> Assigned task
Check each line of the listing below for "screenshot" and state how many lines contain it, with no other words.

> Source data
BEGIN

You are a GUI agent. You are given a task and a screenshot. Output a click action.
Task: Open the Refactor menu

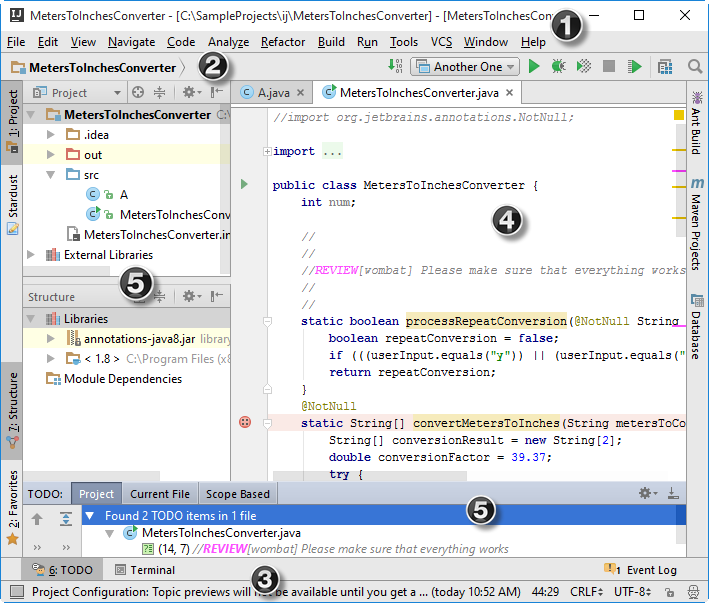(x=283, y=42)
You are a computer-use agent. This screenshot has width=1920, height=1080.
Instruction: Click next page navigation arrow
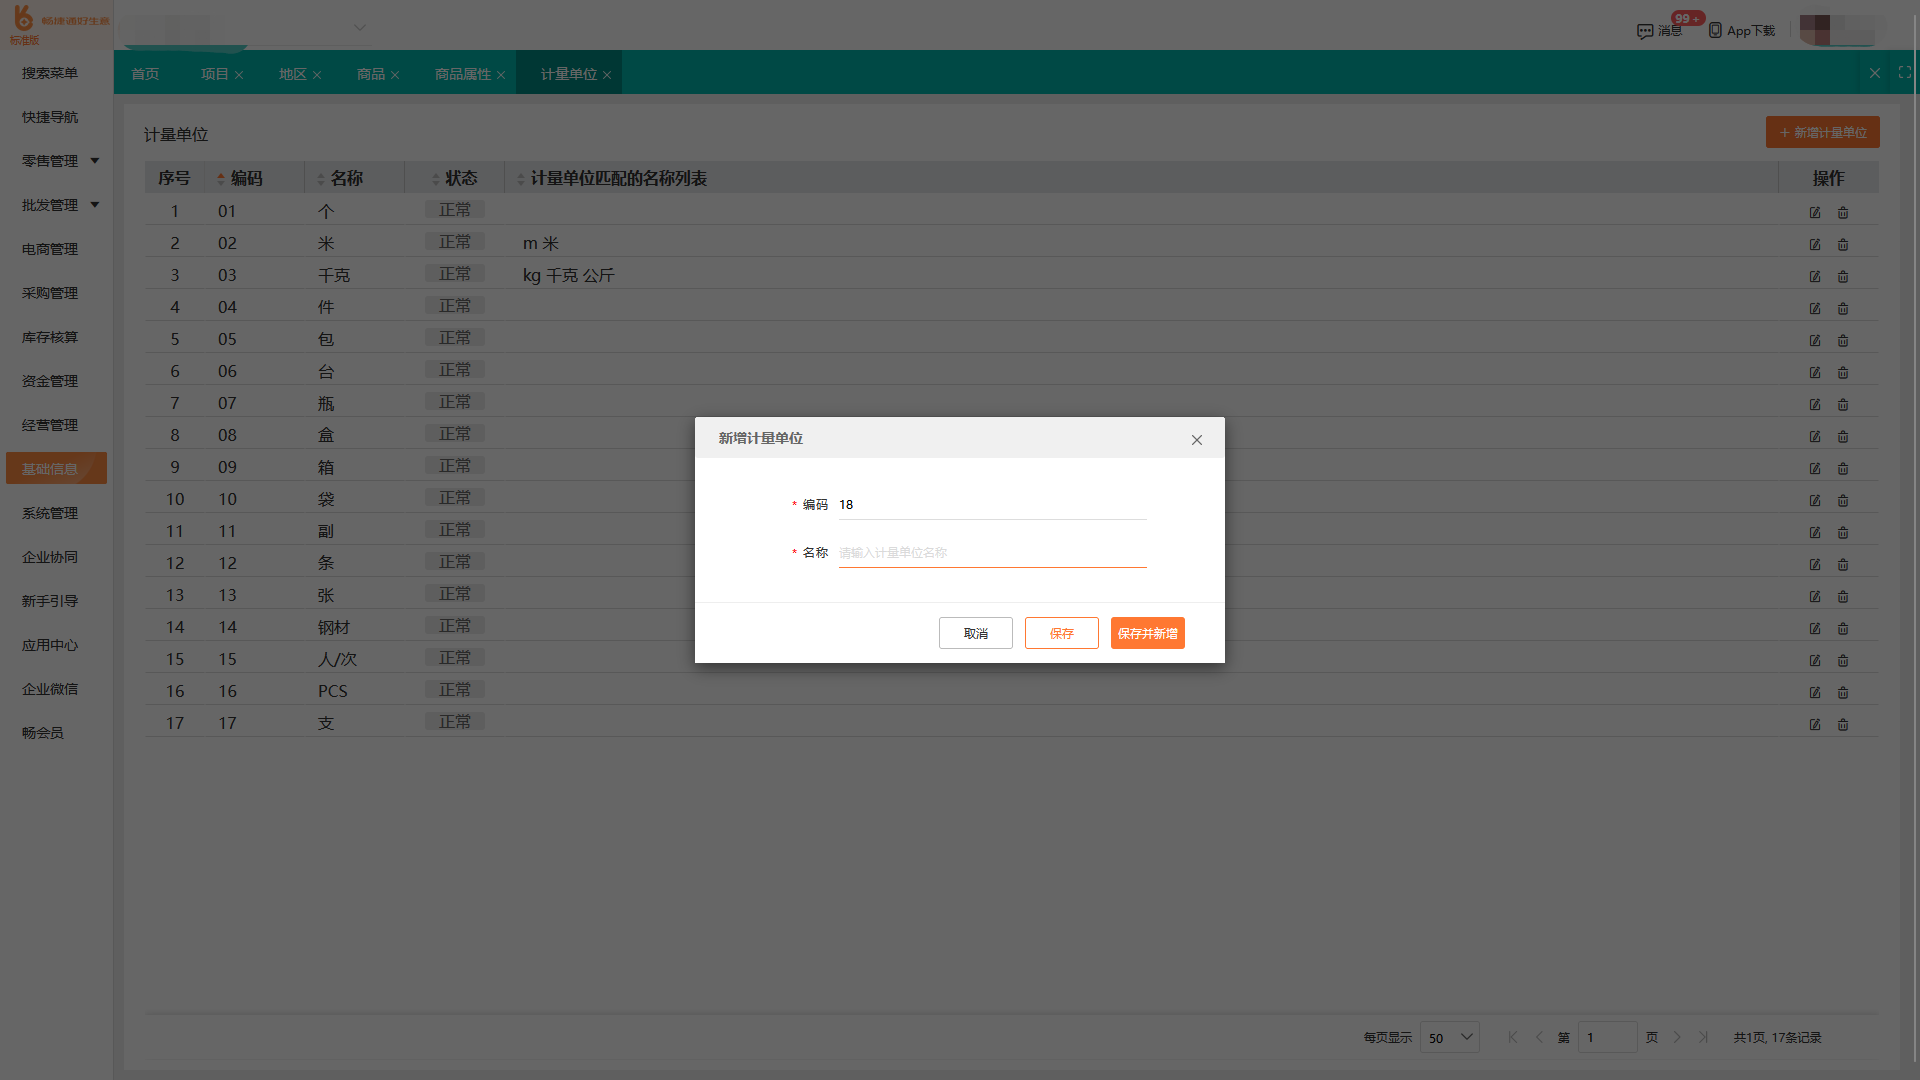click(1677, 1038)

END
BEGIN

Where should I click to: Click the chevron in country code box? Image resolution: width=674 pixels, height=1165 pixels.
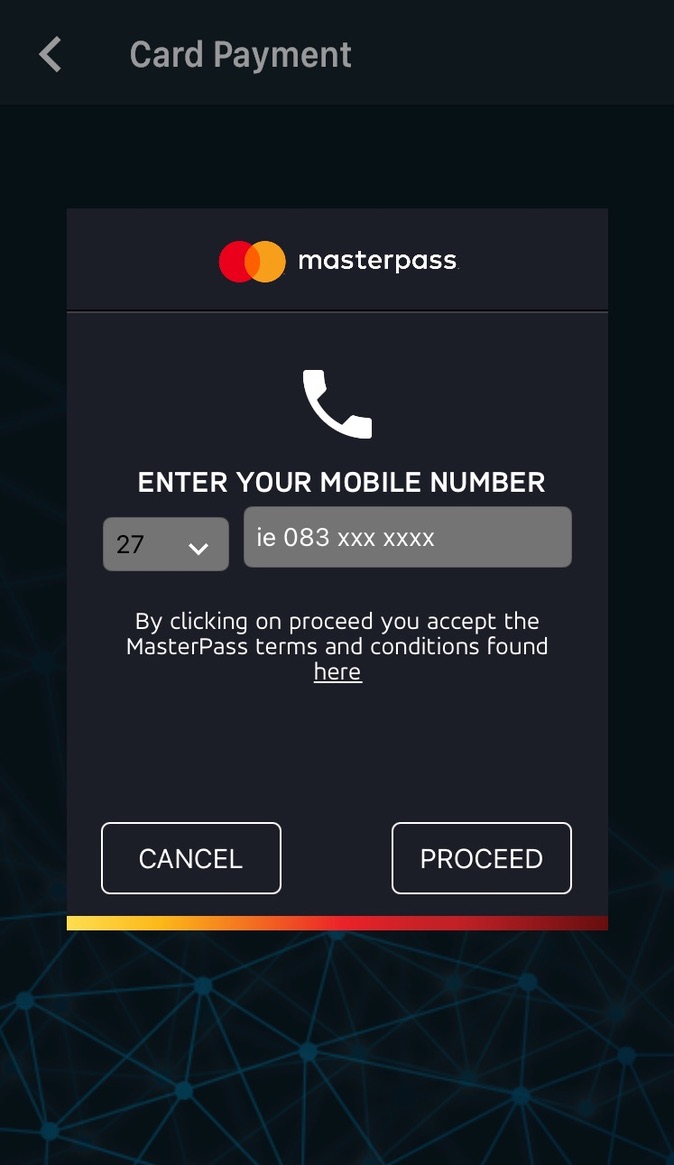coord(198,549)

END

> Written answer
2